*Перечень заданий*
A. Отредактируйте интервью с Юрием Жуковым от слов «Сколько, например, восхваляли» до слов «весьма хитрая штука.»: замените «центр» на «музей» и приведите этот отрывок полностью.
B. Ответьте на вопросы по интервью с Юрием Жуковым:
(i) Кто запустил формулу о том, что российская история уникальна и непредсказуема?
(ii) В каком году Юрий Жуков окончил школу?
(iii) На каких событиях заканчивался школьный учебник истории Юрия Жукова?
C. Продолжите интервью с Юрием Жуковым, начав сразу после его последней фразы.

*Избранный фрагмент*
Юрий Жуков: История – это весьма хитрая штука

История в нашей стране издавна была нечто большим, чем просто историей. Исторические события, и совсем близкого и весьма отдаленного прошлого, и по сей день вызывают повышенный общественный интерес, нешуточное столкновение мнений и позиций. Еще недавно мы всем миром пытались определить главную историческую персону страны, и общественность России лихорадочно спорила о фигуре Ивана Грозного. А в прошлом году фактически вся страна пыталась решить, кто прав с точки зрения истории – «белые» или «красные». Словом, у нас история – это наука и жизнь одновременно. 

Корреспондент Агентства СЗК побеседовал о некоторых научных и «жизненных» проблемах, связанных с историей и с историографией, с Юрием Жуковым, доктором исторических наук, главным научным сотрудником Института российской истории РАН. 

- В отличие от многих других стран и народов российская история, как говорится, уникальна и непредсказуема, в которой… всё может измениться в любой момент. Так ли это? 

- Эту формулу запустил наш историк Юрий Александрович Поляков. И сказал он её в годы перестройки, будучи уже академиком, а до того, как он высказал эту свою крамольную мысль, много сделавшим, чтобы «запутать» наше прошлое. А его «запутывать» начали ещё в XVIII веке, когда у нас собственно говоря и появилась история. Почему? Из-за наших царей и цариц – без конца друг друга убивали, свергали, плели интриги… Можно ли было об этом говорить честно? Ну как написать о том, что, например, Елизавета Петровна совершила государственный переворот и незаконно захватила престол? Нельзя. Или о том, что Екатерина организует убийство мужа и занимает престол, не имея на то ни малейшего основания? Или о том, что её сына Павла I убивают с согласия его сына, будущего императора Александра I? Дальше - Николай I отравился, потому что понял, что зарвался, проиграл Крымскую войну. И так далее. 

И вот спрашивается, как при таком раскладе можно было писать правдивую историю. Есть еще одна маленькая деталь. Всегда существует разрыв между сегодняшним днём и событием, на котором историк ставит точку, – от 30 до 50 лет. В течение этого временного лага остаются, как правило, засекреченными многие документы, живёт ещё немало непосредственных свидетелей. То есть это ещё не предмет историографии, а, скорее, политологии. Я закончил школу в 1955 году. Так вот наш учебник истории заканчивался на событиях 1939 года – освобождении западных областей Украины и Белоруссии. А ныне историю хотят подтянуть к сегодняшнему дню, а потом удивляются: «А почему она лживая?». 

Сколько, например, восхваляли Ельцина – а теперь начинают говорить, что он «совершенно негодный правитель, заслуживающий высшей меры наказания». Но это только сейчас. А до того успели построить в Свердловске-Екатеринбурге центр, его прославляющий. Вот поэтому история - это весьма хитрая штука.

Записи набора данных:
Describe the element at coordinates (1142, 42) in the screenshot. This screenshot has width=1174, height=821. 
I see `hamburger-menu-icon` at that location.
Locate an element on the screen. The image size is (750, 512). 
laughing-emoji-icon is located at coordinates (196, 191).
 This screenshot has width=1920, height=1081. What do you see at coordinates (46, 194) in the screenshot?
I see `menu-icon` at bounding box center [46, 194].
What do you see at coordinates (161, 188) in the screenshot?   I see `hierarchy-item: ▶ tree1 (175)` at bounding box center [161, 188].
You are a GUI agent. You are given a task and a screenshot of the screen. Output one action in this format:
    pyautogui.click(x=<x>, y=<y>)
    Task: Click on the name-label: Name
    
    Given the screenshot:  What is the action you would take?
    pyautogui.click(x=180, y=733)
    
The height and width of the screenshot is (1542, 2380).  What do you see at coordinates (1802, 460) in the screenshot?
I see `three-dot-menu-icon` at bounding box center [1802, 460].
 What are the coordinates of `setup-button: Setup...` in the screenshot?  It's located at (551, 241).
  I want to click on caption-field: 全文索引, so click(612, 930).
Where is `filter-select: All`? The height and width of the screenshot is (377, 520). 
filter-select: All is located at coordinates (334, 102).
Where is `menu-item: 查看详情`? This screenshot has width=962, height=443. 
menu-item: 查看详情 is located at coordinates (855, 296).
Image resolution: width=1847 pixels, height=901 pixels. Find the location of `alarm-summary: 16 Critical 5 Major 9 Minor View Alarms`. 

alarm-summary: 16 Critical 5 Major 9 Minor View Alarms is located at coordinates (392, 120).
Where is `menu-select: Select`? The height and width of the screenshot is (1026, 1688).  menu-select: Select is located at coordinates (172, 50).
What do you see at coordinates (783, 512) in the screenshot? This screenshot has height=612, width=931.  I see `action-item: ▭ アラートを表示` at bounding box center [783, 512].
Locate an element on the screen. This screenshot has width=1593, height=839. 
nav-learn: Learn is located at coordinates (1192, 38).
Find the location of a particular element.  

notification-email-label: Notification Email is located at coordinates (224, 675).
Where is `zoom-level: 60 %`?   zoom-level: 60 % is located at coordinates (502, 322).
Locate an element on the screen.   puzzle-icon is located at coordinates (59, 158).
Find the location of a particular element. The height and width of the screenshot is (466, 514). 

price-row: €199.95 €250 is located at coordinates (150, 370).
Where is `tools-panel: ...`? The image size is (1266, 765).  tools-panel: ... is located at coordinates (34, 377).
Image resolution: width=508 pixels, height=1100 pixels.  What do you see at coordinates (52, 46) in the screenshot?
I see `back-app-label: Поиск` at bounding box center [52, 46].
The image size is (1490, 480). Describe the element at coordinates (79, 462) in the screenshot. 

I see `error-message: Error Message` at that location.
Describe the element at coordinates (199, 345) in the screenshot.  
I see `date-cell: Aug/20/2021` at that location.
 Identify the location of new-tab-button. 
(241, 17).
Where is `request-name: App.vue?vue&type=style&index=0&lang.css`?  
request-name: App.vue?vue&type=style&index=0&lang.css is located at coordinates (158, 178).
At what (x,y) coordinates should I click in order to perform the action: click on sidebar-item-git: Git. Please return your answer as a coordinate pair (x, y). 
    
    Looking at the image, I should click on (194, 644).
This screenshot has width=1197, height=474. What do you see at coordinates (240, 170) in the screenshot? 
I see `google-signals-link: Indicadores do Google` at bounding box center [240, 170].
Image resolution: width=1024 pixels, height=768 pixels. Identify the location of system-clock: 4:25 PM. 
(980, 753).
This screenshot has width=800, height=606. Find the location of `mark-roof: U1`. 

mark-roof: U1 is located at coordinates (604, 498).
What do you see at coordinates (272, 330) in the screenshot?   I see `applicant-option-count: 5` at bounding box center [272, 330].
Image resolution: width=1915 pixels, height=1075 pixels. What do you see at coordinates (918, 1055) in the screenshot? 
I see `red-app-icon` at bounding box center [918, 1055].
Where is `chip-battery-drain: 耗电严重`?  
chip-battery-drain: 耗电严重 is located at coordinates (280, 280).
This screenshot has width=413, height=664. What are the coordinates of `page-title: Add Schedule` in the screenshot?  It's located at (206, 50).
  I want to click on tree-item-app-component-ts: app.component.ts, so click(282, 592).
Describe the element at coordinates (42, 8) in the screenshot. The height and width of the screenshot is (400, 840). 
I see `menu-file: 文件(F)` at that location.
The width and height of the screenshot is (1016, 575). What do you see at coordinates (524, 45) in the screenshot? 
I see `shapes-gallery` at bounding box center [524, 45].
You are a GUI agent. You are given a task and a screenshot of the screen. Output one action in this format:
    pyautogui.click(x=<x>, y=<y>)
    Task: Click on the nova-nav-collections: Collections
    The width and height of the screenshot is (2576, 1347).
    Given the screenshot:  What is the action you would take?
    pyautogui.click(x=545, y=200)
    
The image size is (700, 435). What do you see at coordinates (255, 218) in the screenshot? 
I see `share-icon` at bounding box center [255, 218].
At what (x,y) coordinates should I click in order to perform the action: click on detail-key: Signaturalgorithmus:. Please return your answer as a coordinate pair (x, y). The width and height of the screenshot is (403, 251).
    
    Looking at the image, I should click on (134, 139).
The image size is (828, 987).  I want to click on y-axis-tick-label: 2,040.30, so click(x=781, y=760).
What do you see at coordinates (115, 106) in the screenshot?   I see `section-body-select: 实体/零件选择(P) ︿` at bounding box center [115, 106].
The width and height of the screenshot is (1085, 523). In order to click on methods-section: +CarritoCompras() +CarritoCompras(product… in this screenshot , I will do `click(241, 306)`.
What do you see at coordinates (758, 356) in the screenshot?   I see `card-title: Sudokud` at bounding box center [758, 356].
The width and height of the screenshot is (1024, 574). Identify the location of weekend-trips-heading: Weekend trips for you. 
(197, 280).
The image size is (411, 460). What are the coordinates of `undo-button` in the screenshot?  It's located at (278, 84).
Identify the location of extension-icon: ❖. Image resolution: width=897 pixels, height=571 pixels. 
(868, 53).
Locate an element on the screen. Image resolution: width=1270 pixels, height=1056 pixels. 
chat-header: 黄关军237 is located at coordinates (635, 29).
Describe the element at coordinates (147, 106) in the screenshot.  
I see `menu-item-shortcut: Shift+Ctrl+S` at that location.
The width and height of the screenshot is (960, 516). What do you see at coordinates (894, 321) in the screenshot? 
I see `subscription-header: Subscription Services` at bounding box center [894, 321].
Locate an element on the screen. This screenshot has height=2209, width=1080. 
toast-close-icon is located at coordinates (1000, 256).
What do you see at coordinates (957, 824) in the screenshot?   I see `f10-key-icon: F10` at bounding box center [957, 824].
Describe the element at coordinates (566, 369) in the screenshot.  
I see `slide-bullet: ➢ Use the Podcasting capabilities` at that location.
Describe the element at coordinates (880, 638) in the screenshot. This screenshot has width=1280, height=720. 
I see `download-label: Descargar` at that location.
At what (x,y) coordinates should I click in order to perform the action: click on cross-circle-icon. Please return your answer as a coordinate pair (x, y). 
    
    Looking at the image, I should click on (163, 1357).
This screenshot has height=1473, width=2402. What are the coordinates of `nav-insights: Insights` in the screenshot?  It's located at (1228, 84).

*Ответы на задания*
A.
Сколько, например, восхваляли Ельцина – а теперь начинают говорить, что он «совершенно негодный правитель, заслуживающий высшей меры наказания». Но это только сейчас. А до того успели построить в Свердловске-Екатеринбурге музей, его прославляющий. Вот поэтому история - это весьма хитрая штука.

B.
(i) Историк Юрий Александрович Поляков.
(ii) В 1955 году.
(iii) На событиях 1939 года: освобождении западных областей Украины и Белоруссии.

C.
- У Вас, как у историка, наверняка, есть своя концепция изучения и интерпретации прошлого, так сказать, историографическое кредо… 

- Однажды я сидел в архиве. И туда забежал мой однокашник по историко-архивному институту и сообщает: «Таскаю мешки документов из президентского архива – все протоколы и решения Политбюро ЦК партии». И я первый из историков, кто стал их читать. Вот так случайно мне повезло. Я тут же заказал эти документы и стал их изучать. В те времена еще не было пленок, и я изучал эти оригиналы в их первозданном виде – в бумажном. 

В отличие от многих других историков я никогда не забегал вперед – я не знал, что и о чем я напишу. Я шёл от документов – читал их насквозь, делал выписки, перепроверял факты по газетам, журналам и другим источникам и только тогда появлялись какие-то мысли и замыслы.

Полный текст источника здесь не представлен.